Why aren’t there more women leading design teams at top tech companies? Of course, there’s the problem of corporate culture generally (and tech culture specifically) that makes the path to leadership disproportionately stressful for women.
I also believe this gap has more to do with the way women are socialized. For example, Carol Dweck’s work at Stanford shows that teachers and parents praise little girls to develop fixed mindsets about their abilities, making it difficult for them to develop urgent optimism (i.e., persistence).
Moreover, girls are way more likely to follow the rules and do their homework, compared to boys. They also feel the pressure to be “perfect” in light of messages from media and the entertainment industry. These very tendencies undermine design leadership, which requires one to act quickly, question constraints, and make a ton of mistakes.
As an attitude that is experimental and embraces mistakes, creative confidence could be the antidote if women and companies embrace it as important. Inspired by this idea, Designer Fund recently facilitated a panel of top women leaders from Dropbox, Asana, and Wealthfront who shared their tips on boosting creative confidence:
The fear of making mistakes (e.g., perfectionism) is what often what prevents women from sharing their opinions and voices in the first place. Kristen Spilman, head of Brand Design at Dropbox assumed their new playful human-like illustration style would definitely not touch the business product. After a lot of testing and listening, however, she realized she was wrong: “It’s always okay to surface vulnerability and say, I was wrong. Let’s ditch [that rule], and see what happens.”

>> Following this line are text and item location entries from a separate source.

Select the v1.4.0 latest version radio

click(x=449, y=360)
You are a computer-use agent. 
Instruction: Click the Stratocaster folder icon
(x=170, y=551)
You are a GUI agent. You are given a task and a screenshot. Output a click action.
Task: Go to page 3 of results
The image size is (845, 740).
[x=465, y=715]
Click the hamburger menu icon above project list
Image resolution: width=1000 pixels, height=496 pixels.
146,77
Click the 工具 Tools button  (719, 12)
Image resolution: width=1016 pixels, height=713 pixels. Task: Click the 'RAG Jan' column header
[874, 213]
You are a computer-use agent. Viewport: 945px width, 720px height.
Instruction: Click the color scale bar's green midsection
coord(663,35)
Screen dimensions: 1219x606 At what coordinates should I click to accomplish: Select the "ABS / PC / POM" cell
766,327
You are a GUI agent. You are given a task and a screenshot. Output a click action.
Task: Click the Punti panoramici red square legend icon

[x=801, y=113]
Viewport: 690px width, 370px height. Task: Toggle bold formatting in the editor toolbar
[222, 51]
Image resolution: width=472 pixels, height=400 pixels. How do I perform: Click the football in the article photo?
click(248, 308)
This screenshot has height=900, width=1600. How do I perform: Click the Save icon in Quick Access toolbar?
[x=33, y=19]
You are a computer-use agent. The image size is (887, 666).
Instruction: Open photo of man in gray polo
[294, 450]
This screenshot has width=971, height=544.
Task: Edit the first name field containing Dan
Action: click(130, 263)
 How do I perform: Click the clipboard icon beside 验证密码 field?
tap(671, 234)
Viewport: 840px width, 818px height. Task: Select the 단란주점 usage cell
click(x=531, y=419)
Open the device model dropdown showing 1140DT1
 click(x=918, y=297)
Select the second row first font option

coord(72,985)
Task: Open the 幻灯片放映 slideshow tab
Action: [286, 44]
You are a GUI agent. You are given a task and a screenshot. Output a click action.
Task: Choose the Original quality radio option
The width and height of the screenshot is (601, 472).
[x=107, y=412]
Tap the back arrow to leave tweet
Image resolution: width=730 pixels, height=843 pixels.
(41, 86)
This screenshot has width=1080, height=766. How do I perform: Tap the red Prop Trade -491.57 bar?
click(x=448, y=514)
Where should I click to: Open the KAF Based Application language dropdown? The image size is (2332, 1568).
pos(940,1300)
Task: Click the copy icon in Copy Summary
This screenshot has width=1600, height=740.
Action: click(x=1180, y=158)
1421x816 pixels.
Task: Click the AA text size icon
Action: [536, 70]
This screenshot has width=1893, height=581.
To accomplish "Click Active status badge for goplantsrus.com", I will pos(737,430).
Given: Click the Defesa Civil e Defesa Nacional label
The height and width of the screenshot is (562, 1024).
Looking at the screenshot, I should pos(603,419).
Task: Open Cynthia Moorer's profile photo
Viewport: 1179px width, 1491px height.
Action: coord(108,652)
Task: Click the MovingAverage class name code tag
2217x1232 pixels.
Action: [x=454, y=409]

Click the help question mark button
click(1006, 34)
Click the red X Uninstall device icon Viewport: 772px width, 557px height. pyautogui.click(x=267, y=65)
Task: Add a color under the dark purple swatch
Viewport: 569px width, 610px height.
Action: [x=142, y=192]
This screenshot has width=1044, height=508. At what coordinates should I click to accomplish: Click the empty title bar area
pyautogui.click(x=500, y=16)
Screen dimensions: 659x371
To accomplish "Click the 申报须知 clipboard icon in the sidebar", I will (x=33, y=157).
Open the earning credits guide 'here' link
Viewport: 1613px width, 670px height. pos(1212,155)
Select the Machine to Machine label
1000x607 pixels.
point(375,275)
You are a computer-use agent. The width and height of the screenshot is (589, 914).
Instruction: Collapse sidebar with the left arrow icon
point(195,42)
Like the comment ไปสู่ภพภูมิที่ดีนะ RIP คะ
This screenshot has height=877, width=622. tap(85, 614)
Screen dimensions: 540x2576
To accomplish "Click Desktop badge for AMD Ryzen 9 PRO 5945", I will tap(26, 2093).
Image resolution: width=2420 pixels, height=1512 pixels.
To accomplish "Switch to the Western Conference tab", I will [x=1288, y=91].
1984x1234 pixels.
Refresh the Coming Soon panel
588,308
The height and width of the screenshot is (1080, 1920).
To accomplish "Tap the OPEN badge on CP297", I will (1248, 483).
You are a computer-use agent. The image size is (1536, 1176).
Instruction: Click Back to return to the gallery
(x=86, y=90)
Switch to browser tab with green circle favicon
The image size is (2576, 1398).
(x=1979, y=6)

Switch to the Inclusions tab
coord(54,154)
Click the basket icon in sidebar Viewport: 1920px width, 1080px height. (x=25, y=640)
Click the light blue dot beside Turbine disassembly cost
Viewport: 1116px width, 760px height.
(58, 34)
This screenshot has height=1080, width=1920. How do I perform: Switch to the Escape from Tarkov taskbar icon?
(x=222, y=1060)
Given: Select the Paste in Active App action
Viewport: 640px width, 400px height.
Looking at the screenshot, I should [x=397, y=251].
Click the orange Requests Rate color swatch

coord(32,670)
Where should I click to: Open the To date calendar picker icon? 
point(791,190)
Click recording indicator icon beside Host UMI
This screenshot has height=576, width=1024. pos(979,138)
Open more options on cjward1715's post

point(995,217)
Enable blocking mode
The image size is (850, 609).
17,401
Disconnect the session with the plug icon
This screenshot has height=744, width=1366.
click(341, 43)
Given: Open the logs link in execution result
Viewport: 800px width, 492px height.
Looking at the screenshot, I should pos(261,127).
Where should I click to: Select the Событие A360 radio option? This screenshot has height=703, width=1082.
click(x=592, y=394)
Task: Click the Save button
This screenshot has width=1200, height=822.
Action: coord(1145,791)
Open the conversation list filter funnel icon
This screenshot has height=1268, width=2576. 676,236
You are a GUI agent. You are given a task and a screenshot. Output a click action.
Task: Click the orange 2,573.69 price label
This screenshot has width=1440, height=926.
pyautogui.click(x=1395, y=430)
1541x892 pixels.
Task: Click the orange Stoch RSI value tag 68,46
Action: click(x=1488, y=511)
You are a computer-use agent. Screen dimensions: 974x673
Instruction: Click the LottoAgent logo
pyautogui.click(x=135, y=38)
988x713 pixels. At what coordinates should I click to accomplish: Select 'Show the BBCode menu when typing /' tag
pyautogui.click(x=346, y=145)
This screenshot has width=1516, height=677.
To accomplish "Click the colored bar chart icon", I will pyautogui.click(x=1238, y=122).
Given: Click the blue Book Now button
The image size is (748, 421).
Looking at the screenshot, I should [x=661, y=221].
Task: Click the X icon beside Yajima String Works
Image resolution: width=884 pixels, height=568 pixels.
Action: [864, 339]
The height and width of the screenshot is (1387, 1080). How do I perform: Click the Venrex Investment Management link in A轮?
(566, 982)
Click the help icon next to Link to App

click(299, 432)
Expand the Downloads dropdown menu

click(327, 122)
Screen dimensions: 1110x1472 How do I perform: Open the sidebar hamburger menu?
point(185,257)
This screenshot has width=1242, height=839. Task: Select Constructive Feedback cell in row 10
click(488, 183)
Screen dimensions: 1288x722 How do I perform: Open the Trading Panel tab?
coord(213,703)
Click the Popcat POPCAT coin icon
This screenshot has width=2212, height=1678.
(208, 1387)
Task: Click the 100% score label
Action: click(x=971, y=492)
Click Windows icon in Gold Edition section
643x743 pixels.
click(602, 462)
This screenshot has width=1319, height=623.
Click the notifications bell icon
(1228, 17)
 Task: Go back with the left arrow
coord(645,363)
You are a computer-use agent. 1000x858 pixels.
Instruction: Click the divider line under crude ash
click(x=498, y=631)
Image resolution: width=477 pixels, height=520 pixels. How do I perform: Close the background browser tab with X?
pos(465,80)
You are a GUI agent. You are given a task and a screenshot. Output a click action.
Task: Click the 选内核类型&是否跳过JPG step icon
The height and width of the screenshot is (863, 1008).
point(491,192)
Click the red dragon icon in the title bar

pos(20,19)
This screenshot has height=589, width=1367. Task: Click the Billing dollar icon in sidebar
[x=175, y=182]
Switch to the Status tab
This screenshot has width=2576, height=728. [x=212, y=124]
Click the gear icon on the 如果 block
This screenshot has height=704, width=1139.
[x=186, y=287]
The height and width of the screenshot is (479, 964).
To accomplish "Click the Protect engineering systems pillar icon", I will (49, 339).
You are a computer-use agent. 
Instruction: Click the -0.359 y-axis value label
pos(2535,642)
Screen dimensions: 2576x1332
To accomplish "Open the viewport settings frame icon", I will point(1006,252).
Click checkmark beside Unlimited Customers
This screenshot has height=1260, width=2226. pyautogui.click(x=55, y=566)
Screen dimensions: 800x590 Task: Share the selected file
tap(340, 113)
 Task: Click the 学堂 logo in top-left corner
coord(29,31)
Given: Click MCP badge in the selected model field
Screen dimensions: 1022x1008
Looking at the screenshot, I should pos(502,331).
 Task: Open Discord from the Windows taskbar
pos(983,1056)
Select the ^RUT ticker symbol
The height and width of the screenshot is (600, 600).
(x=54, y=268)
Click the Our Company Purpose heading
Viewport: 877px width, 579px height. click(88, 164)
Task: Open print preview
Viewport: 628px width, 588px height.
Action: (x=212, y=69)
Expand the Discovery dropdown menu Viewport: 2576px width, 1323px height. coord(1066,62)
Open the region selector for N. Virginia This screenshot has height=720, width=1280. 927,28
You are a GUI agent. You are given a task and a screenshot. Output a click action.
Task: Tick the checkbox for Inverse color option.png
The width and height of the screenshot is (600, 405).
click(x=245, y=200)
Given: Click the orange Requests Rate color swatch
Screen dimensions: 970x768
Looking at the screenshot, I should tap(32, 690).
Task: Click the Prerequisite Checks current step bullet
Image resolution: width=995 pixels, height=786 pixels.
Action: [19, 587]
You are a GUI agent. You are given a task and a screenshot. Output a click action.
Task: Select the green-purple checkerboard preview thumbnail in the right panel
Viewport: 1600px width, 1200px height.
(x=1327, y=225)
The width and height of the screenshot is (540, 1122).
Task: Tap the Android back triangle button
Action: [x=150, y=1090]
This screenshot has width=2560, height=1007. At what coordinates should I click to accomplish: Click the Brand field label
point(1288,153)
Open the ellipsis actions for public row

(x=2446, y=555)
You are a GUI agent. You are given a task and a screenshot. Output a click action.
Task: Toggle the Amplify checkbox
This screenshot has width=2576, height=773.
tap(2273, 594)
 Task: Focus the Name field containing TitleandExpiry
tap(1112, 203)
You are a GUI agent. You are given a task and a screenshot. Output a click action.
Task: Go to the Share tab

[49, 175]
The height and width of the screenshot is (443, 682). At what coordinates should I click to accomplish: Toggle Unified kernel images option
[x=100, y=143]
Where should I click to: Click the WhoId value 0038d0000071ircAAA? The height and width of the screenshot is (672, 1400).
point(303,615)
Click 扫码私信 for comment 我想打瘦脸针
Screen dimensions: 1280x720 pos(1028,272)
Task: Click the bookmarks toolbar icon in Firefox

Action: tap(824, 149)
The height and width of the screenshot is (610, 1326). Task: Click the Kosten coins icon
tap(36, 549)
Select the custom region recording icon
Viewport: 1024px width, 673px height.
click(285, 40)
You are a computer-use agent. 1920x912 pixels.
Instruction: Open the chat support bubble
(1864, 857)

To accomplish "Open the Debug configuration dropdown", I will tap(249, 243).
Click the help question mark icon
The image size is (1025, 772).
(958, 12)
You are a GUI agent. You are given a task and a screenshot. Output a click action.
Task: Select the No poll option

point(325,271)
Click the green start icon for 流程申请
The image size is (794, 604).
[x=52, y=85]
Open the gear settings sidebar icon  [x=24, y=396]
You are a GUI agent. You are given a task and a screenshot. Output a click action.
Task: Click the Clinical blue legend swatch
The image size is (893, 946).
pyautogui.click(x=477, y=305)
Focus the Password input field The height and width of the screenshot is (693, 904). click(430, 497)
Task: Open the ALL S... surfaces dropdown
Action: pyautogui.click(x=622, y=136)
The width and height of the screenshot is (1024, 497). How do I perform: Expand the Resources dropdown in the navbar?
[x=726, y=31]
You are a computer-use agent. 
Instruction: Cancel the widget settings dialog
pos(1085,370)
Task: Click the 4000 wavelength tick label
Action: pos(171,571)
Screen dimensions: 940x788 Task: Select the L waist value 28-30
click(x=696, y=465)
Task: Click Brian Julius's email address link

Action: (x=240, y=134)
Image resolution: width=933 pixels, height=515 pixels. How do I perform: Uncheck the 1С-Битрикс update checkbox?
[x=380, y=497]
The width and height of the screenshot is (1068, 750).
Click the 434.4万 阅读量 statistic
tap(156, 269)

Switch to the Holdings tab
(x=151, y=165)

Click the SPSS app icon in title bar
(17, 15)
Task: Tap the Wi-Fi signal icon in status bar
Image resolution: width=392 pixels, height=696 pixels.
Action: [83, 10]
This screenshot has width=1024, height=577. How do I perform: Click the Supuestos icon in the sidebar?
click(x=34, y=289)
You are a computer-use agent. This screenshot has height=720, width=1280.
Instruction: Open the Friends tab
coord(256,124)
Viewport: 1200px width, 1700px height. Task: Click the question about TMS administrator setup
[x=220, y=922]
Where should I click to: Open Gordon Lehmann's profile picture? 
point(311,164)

It’s easy to get discouraged when we get push-back on an idea or direction, unless you reframe the disagreement as an opportunity for further collaboration and learning. Early in her career, one company hired Amanda Linden (now Head of Product Design at Asana) to redesign their product but didn’t want her to change the logo. She decided to direct a few explorations of the logo at the end after the redesign. At that moment, it became apparent to everyone that an updated logo made the most sense. “There’s a richer conversation that happens when you bring your idea and their idea and you look at them side-by-side.”
Kate Aronowitz, VP of Design at Wealthfront encourages emerging designers to take on projects, even if they feel like they can’t do them: “I’ve seen so many projects come along that people are like, ‘I don’t want to touch that, that’s too hard,’ and many times it’s a real beast but in the end, somebody’s going to become triumphant over that, so I encourage people to just say yes.”
To build upon these tips, companies need to invest in women’s leadership development initiatives, with a focus on unlearning mindsets–such as perfectionism–that stifle creative confidence. If we want more women leading design, it’s important we continue showcasing role models that inspire future generations of women designers to step up.